The findings of our study should be considered in the context of its limitations. Our findings cannot be generalized to the studies examining youth with eating disorders. No participants in our study were being treated clinically for an eating disorder, although as our data show, there was a range of disordered eating behaviour. Second, the sample consisted exclusively of girls. Studying the relationship in boys is important as adolescent males and females have different rates of psychopathology (Zahn-Waxler, Shirtcliff & Marceau, 2008), including eating disorders (Raevuori, Keski-Rahkonen & Hoek, 2014) and likely also disordered eating (Kinasz, Accurso, Kass, & Le Grange, 2016). In fact, in a five-year longitudinal study by Lee & Vaillancourt, adolescent girls consistently reported higher disordered eating scores compared to boys except during one time point (Lee & Vaillancourt, 2018). Third, the sample was cross-sectional which does not allow inference to causality. Further research should examine this relationship in a longitudinal sample to observe if this relationship is consistent over time.

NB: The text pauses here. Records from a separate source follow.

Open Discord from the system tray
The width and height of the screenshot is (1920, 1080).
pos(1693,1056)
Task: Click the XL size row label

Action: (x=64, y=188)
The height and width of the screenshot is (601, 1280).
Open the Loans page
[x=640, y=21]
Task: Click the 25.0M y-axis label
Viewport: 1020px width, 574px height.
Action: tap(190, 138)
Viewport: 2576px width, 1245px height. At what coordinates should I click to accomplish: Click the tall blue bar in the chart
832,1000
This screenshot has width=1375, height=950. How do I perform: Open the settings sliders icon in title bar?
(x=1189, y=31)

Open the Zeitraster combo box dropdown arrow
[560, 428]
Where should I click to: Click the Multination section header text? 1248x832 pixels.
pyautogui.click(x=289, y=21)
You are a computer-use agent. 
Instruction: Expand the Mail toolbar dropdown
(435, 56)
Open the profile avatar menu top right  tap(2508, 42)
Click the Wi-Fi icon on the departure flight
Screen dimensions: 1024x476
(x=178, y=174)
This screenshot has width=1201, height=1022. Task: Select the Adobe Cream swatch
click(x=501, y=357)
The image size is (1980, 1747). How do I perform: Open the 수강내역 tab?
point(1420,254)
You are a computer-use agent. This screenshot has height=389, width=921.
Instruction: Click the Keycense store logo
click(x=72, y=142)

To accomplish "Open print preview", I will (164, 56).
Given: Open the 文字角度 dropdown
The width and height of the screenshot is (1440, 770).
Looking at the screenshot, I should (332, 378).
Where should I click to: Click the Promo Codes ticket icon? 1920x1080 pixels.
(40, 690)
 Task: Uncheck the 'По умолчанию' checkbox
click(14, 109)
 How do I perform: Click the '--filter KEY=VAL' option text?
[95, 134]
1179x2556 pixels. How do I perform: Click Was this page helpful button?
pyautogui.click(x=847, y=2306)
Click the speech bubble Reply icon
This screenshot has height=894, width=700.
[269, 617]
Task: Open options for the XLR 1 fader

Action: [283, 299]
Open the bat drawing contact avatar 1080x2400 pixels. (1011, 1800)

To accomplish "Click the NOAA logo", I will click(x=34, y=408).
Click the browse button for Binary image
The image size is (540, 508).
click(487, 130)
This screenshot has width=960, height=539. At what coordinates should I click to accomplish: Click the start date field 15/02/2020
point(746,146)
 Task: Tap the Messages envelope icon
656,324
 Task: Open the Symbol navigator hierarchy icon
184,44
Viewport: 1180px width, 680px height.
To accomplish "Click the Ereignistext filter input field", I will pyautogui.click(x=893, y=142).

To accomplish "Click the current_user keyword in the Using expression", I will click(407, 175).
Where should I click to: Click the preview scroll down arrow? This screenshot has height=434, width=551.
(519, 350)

Future studies may also benefit from examining the type of rejection sensitivity (eg. Appearance-Based rejection sensitivity; De Paoli et al., 2017) that most contributes to disordered eating behaviour in BPD patients to allow for targeting of more specific treatment. Appearance-based rejection sensitivity differs from personal rejection sensitivity, which assesses sensitivity to rejection in general, as it is characterized by anxious concerns regarding expectations about being rejected based on physical attractiveness specifically (Park, 2007). This form of rejection sensitivity has been found to predict disordered eating in community samples (Park, 2007), increase interest in cosmetic surgery in college students (Park, Calogero, Harwin & DiRaddo, 2009) and was associated with more severe body dysmorphic disorder (BDD) and depressive symptoms in BDD patients (Kelly, Didie & Phillips, 2014). This form of rejection sensitivity was also found to be a mediator of the relationship between social anxiety symptoms and disordered eating cognitions and behaviour in a community sample of males and females (Linardon, Braithwaite, Cousins, & Brennan, 2017). Despite these findings, there are no known studies that have investigated appearance-based rejection sensitivity in those with BPD, or in eating disorder samples in general.

In conclusion, we found that disordered eating behaviour are highly prevalent in adolescent girls with BPD and that the relationship between BPD and disordered eating is mediated by rejection sensitivity. Our results contribute to an increasing body of literature that examines the etiology of BPD in adolescents and its relationship to other behaviour and conditions.

Acknowledgements / Conflicts of Interest

Funding for this study was provided by Hamilton Health Sciences Foundation.